Your objective: Search the data for the string "computer" and gather each line it is in.
■ ■ ■ ■ ■
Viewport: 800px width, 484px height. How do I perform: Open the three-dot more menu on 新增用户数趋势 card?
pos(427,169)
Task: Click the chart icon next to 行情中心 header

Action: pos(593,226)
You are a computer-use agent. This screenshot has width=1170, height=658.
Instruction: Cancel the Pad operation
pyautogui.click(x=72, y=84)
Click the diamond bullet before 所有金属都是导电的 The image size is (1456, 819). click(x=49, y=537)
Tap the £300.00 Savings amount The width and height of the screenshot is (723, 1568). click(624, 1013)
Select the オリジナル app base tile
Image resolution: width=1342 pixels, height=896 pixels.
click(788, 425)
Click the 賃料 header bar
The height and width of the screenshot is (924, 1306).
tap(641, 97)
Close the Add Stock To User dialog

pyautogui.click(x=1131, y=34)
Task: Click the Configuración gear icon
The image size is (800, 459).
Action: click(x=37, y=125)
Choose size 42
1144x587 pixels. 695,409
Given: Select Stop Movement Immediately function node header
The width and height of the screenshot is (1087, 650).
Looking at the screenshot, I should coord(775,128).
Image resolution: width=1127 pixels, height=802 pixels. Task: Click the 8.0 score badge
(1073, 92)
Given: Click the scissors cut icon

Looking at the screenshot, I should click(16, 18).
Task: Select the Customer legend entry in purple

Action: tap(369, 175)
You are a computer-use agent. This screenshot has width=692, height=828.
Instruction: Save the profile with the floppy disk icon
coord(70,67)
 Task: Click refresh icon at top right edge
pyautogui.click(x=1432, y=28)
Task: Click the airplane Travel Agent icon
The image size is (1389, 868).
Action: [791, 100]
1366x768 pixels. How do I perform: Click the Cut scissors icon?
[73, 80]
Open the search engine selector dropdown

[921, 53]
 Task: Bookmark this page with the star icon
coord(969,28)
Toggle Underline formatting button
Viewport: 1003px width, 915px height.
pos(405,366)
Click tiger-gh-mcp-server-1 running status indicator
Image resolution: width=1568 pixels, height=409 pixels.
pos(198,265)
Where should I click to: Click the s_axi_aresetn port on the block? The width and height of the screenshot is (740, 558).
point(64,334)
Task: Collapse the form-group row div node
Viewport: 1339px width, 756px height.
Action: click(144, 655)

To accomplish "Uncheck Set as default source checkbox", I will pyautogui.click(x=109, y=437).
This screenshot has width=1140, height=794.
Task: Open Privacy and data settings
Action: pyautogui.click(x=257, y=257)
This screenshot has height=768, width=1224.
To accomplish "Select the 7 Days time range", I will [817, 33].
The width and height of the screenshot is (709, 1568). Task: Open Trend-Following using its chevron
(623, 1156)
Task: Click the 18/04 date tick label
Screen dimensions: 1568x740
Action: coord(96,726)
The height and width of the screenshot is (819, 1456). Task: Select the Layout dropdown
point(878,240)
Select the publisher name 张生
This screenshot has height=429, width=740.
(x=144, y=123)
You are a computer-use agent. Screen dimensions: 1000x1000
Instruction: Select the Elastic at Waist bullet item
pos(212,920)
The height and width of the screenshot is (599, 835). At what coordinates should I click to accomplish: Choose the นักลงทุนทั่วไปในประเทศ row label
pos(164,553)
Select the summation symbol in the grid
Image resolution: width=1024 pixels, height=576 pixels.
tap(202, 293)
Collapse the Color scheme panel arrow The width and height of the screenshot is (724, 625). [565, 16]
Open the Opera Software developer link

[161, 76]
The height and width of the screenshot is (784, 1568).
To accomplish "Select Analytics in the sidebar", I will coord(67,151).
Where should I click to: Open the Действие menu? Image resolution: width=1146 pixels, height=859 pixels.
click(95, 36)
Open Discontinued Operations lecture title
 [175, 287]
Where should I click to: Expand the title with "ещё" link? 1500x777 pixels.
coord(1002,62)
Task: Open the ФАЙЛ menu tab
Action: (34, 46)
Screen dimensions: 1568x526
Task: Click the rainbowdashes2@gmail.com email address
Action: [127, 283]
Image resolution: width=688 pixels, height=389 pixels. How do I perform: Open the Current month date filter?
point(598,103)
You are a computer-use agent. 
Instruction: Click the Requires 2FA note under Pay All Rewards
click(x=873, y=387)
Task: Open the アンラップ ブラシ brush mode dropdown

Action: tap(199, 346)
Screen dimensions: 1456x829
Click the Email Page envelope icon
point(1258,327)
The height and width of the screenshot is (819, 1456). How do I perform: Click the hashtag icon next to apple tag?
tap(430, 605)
■ ■ ■ ■ ■
Task response:
You are a computer-use agent. This screenshot has width=1170, height=658.
You are a computer-use agent. This screenshot has width=692, height=828.
You are a computer-use agent. Screen dimensions: 1000x1000
You are a computer-use agent. 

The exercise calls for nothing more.